Переправившись через нее без труда и вдоволь по этому случаю насмеявшись над неудачной выдумкой торгоутов испугать нас этой мелкой водой, мы раскинули свой бивуак на прелестной лужайке, окруженной скалами, лесом и крутой излучиной Улан-усу. Для того, однако, чтобы без проводника пуститься вперед, надо было хоть в общих чертах познакомиться с характером предстоящего движения по ущелью, и мы решились исследовать его в тот же день…
С этой целью и были нами посланы вверх по реке казаки Комаров и Глаголев. Они проездили часов шесть и вернулись, когда была уже темная ночь. Но пока они ездили, а некоторые из нас экскурсировали в окрестных горах, на бивуаке у нас вот что происходило.
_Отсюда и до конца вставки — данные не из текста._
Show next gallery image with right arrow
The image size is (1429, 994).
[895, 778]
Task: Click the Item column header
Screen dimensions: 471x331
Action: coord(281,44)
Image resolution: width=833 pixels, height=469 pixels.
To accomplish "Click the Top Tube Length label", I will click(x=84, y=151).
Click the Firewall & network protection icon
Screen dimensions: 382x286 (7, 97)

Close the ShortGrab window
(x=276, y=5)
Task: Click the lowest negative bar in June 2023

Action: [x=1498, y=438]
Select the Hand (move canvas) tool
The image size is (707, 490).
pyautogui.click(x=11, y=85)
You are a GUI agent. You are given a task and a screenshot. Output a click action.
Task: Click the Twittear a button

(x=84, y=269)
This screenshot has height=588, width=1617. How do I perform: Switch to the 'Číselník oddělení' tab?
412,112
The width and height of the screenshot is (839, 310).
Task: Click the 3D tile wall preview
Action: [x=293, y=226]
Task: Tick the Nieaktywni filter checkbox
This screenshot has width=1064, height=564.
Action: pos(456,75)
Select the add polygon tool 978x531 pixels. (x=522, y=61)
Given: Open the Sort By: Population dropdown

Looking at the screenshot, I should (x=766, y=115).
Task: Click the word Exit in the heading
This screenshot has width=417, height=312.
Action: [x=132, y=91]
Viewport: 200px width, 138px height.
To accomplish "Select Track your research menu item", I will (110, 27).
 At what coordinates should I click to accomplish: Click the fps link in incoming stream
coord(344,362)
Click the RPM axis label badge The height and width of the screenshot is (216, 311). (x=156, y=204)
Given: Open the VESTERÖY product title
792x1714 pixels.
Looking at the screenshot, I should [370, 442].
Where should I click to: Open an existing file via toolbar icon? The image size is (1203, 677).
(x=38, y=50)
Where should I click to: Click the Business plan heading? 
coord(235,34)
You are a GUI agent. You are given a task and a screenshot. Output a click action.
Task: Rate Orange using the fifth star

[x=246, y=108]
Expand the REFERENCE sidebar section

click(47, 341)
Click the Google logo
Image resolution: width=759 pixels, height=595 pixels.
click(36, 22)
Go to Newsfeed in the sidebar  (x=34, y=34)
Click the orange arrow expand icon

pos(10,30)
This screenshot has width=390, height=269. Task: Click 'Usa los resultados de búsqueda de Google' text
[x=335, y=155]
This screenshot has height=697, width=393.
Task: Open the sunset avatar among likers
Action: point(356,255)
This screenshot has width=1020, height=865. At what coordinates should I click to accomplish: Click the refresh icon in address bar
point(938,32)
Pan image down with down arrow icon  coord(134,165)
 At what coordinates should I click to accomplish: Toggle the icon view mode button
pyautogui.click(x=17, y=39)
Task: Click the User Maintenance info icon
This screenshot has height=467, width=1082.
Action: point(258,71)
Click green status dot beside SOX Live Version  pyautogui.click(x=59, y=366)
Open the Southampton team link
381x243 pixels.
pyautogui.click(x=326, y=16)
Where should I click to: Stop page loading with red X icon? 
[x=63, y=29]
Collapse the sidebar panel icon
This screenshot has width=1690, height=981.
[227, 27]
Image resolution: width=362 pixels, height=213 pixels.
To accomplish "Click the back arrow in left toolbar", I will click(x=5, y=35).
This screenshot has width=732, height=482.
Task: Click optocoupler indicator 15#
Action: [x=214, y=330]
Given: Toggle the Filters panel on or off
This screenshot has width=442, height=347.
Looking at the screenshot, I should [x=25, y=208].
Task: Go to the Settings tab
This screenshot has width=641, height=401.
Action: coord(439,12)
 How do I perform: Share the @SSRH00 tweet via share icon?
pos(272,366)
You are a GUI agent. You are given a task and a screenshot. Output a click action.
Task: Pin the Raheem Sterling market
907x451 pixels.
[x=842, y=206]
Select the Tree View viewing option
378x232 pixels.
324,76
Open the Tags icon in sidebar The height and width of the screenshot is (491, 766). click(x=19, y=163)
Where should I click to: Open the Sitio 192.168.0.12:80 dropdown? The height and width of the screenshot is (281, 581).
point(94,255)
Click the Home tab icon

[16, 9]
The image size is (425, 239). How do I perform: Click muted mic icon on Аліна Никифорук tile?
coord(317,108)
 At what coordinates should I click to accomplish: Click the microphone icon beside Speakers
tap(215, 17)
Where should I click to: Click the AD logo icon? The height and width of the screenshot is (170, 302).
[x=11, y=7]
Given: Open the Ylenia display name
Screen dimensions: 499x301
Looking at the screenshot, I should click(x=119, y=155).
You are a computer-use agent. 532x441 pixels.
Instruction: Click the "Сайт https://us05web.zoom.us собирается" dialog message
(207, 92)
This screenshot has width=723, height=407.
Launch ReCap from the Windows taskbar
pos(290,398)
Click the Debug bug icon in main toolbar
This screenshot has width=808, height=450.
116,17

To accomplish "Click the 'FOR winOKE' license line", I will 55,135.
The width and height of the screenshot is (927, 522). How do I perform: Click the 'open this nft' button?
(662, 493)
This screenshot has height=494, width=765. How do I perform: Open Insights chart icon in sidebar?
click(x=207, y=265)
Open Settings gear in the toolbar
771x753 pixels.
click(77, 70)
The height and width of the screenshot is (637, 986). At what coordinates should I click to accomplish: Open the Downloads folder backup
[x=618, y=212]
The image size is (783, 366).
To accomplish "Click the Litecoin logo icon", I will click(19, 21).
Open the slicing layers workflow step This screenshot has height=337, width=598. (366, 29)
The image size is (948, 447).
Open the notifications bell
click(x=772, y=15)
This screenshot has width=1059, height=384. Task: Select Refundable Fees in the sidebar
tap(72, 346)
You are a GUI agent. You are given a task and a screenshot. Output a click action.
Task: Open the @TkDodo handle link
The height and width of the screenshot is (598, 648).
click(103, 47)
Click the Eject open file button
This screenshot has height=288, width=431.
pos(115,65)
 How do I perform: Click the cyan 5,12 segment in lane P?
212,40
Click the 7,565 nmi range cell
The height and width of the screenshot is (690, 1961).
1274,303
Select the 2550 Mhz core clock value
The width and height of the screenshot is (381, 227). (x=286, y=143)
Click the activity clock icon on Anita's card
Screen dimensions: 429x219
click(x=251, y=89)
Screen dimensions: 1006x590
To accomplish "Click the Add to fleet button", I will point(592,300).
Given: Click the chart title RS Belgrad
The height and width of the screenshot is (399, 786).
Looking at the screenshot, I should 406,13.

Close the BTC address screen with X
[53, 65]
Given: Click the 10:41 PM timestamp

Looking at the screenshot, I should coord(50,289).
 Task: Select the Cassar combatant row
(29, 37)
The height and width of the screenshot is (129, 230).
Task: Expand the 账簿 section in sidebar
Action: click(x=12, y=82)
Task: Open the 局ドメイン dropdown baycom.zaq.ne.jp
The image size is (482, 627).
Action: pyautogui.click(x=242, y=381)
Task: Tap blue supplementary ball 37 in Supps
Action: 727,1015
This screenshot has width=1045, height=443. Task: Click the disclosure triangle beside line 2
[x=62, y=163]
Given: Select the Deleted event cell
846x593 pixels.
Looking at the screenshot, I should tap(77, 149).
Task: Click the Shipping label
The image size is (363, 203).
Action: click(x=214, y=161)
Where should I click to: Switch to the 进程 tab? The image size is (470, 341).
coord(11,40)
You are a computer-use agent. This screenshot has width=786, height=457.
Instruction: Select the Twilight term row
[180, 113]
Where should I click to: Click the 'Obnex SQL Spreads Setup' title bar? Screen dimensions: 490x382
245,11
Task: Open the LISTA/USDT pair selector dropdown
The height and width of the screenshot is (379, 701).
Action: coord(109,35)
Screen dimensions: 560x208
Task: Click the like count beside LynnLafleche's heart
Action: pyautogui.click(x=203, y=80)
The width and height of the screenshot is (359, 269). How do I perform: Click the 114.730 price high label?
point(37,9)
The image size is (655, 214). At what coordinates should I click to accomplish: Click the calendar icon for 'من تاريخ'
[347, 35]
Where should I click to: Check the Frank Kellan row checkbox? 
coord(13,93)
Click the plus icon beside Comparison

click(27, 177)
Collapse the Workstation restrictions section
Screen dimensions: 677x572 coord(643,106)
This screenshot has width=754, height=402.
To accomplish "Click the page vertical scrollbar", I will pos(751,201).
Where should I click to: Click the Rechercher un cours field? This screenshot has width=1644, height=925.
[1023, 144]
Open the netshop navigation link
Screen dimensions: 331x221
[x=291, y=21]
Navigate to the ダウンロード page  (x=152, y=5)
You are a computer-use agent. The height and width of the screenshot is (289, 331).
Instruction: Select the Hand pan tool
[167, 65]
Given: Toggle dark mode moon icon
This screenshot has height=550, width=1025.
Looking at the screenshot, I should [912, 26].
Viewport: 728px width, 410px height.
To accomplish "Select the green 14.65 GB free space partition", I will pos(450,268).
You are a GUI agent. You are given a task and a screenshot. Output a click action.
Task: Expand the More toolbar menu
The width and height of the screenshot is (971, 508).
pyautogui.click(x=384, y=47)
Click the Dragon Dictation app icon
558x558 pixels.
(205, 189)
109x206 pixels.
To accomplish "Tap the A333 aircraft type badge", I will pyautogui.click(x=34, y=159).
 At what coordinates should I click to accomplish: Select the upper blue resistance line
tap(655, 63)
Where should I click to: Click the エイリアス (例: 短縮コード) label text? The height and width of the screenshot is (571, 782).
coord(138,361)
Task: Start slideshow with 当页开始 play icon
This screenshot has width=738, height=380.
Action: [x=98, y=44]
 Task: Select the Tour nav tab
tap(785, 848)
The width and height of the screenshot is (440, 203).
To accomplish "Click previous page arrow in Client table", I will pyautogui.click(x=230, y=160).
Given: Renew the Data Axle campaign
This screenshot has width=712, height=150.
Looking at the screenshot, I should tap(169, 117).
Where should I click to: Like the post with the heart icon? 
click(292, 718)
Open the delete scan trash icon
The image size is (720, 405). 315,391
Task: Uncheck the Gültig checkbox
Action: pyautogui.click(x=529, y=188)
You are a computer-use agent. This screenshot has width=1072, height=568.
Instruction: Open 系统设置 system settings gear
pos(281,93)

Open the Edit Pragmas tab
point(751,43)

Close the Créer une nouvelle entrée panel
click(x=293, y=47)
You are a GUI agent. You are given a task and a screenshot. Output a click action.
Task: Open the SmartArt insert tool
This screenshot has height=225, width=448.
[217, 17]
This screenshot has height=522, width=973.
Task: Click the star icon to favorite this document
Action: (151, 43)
Едва мы принялись было за послеобеденный чай, как из-за леса показалось несколько всадников. Они спешились и приблизились к нашим юртам.
– А, торгоуты! Добро пожаловать… вы куда?
– К вам.
– Опять к нам? Да что вам нужно от нас?
Торгоуты замялись, потом отвели в сторону Николая и стали ему что-то настойчиво и с жаром внушать.
Оказывается, что торгоуты, живущие в этих горах, испугались, узнав, что русские намерены идти вверх по р. Улан-усу. Это ведь для всего отряда верная гибель! И кто же тогда будет в ответе? Никто, как только они, торгоуты… Лучше не доверяться этой реке. И теперь уж в вершинах своих она местами непроходима, но что же будет впоследствии, через несколько дней, когда вода в ней пойдет очень заметно на прибыль? И это не все. За перевалом протекает другая река, которую в низовьях называют Манас, а в верховьях Хуста: это громадный поток, через который, и то только в истоках, переправляются случайно ранней весной, обыкновенно же в то еще время, когда воды ее скованы льдом. «Что же будет, – добавляли в ужасе торгоуты, – если вы теперь же достигнете берегов этой реки? А то, что вы попадете в каменный ящик, из которого нет выхода ни взад, ни вперед… Страшное положение и в перспективе голодная смерть!»
Торгоуты столько раз нас обманывали, что мы давно перестали им верить. Не поверили и теперь, а подумали: «Лгут, конечно! Верно снова хотят, чтобы мы уклонились с прямого пути. Уж подождем лучше наших казаков да выслушаем раньше, что скажут они».
И дождались, наконец, и наговорили они нам порядочно ужасов.
– А не верите, ваше благородие, наведайтесь сами!
– Да неужто же нет обхода нигде?
– Может, и есть, да где их было сегодня искать?! К тому же и ту тропинку, по которой мы ехали, пожалуй что вовсе за тропинку и почесть невозможно… а что уж месяца два, как ею не ездил никто, то, верьте совести, верно!
Решено было на следующий день самим исследовать как можно дальше ущелье. Но все же на душе стало грустно. Приходилось, по-видимому, окончательно расстаться с надеждой попасть на южные склоны Боро-хоро.